Mervyn King, volledig Mervyn Allister King, Baron King of Lothbury, (geboren 30 maart 1948, Chesham, Buckinghamshire, Engeland), Britse econoom die diende als gouverneur van de bank van Engeland (BOE; 2003–13).
King, de zoon van een spoorwegklerk, groeide op in bescheiden omstandigheden. Zijn intelligentie en gedrevenheid brachten hem naar King's College, Cambridge, waar hij in 1969 een graad in economie behaalde. Na gestudeerd te hebben aan Harvard universiteit, gaf hij les op verschillende scholen, waaronder de Universiteit van Cambridge en het Massachusetts Institute of Technology; bij de laatste deelde hij naar verluidt een kantoor met Ben Bernanke, die later de voorzitter van de V.S. Federal Reserve-systeem. King's speciale aandachtsgebied was belastingen; hij was co-auteur van een boek over het Britse belastingstelsel, en als hoogleraar economie aan de Londen School van Economie (1984-1995), schreef hij een reeks artikelen waarin de zwakke punten van het systeem werden geanalyseerd.
King's werk trok hem de aandacht in een tijd waarin premier Margaret Thatcher’s Conservatieve partij regering probeerde het belastingstelsel te vereenvoudigen en de belastingen te verlagen. In 1990 werd King benoemd tot een van de niet-uitvoerende bestuurders van de BOE; het jaar daarop werd hij hoofdeconoom van de bank. Vanaf dat platform predikte hij ervoor om de strijd tegen inflatie centraal te stellen in het economisch beleid. King's zorgvuldige vermijden van partijpolitieke controverses betekende dat de inkomende Arbeiderspartij regering in 1997 omarmde hem ook; een van de eerste beleidsmaatregelen van Labour - om de BOE de vrijheid te geven om rentetarieven vast te stellen met als doel de inflatie onder controle te houden - precies in overeenstemming met King's opvattingen. Hij werd vice-gouverneur van de BOE in 1998 en gouverneur in 2003.
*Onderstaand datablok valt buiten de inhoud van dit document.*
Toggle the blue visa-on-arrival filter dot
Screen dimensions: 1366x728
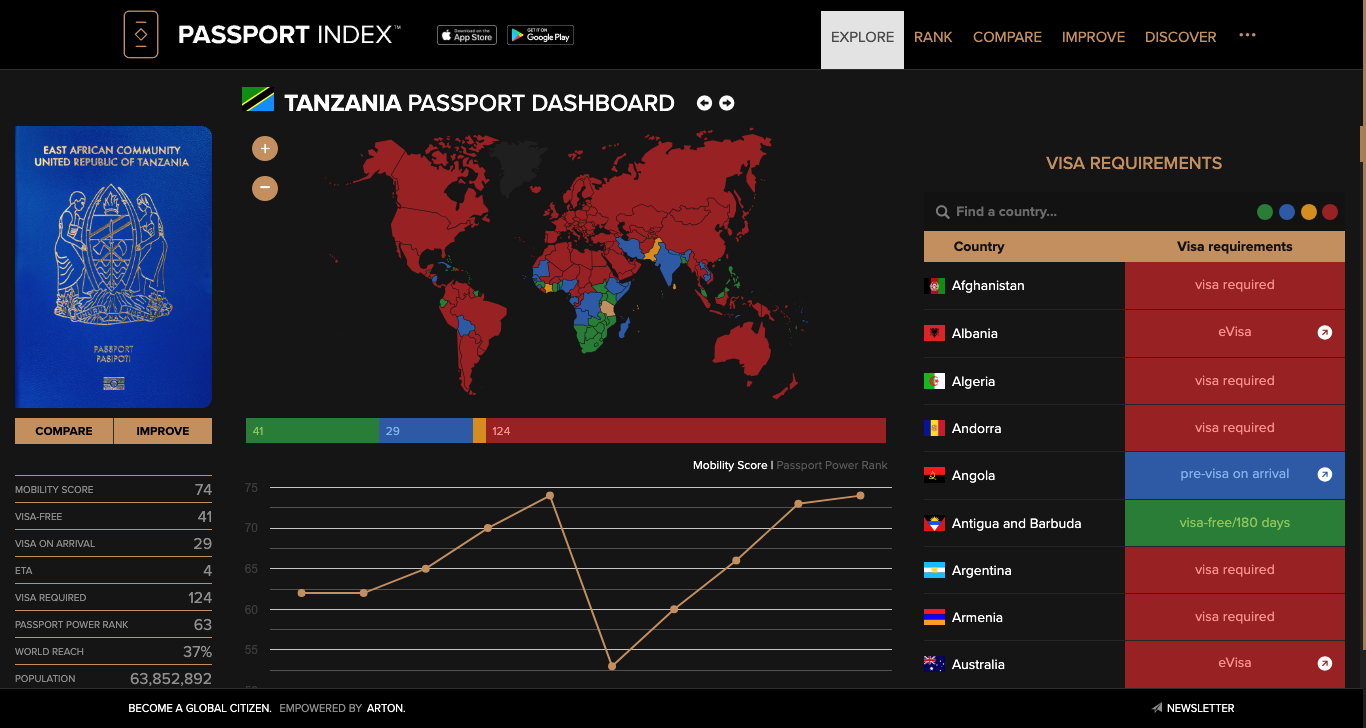click(x=1287, y=211)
Aanvankelijk groeide de economie van het Verenigd Koninkrijk gestaag en bleef de inflatie onder controle. In september 2007 echter, wereld recessie begon het land te beïnvloeden toen een van de belangrijkste hypotheekverstrekkers van Groot-Brittannië, Northern Rock PLC, instortte. Aanvankelijk aarzelden King (en minister van Financiën Alistair Darling) en voor het eerst in meer meer dan een eeuw was er een run op een grote Britse bank toen angstige spaarders lange rijen vormden om hun geld terug te trekken geld. Uiteindelijk heeft de regering de bank genationaliseerd. Een jaar later kreeg King kritiek omdat hij de rente te lang te hoog hield toen de economie begon te krimpen. Als reactie daarop handelden King en zijn collega's in het Monetary Policy Committee van de BOE moedig en breidden ze het geld uit scherp aanbod en de rente verlagen tot 0,5 procent in maart 2009, verreweg de laagste in de 300-jarige periode van de BOE geschiedenis. Hij steunde ook het bezuinigingsplan van de regering. Ondanks dergelijke inspanningen herstelde de economie van het land zich echter langzaam. King werd een uitgesproken criticus van de banksector, maar zijn voorgestelde hervormingen, waaronder het opbreken van grote banken, stuitten op hevig verzet. Toen zijn termijn eindigde in 2013, werd King opgevolgd door: Mark Carney.
Nadat hij de Bank of England had verlaten, hervatte King zijn onderwijscarrière en trad hij toe tot de faculteit van de New York University. King ontving talloze onderscheidingen en werd in 2011 benoemd tot Officier in de Orde van het Britse Rijk (OBE). Twee jaar later werd hij een peer in de huis van Afgevaardigden, het nemen van de titel Baron King of Lothbury.
Uitgever: Encyclopedie Britannica, Inc.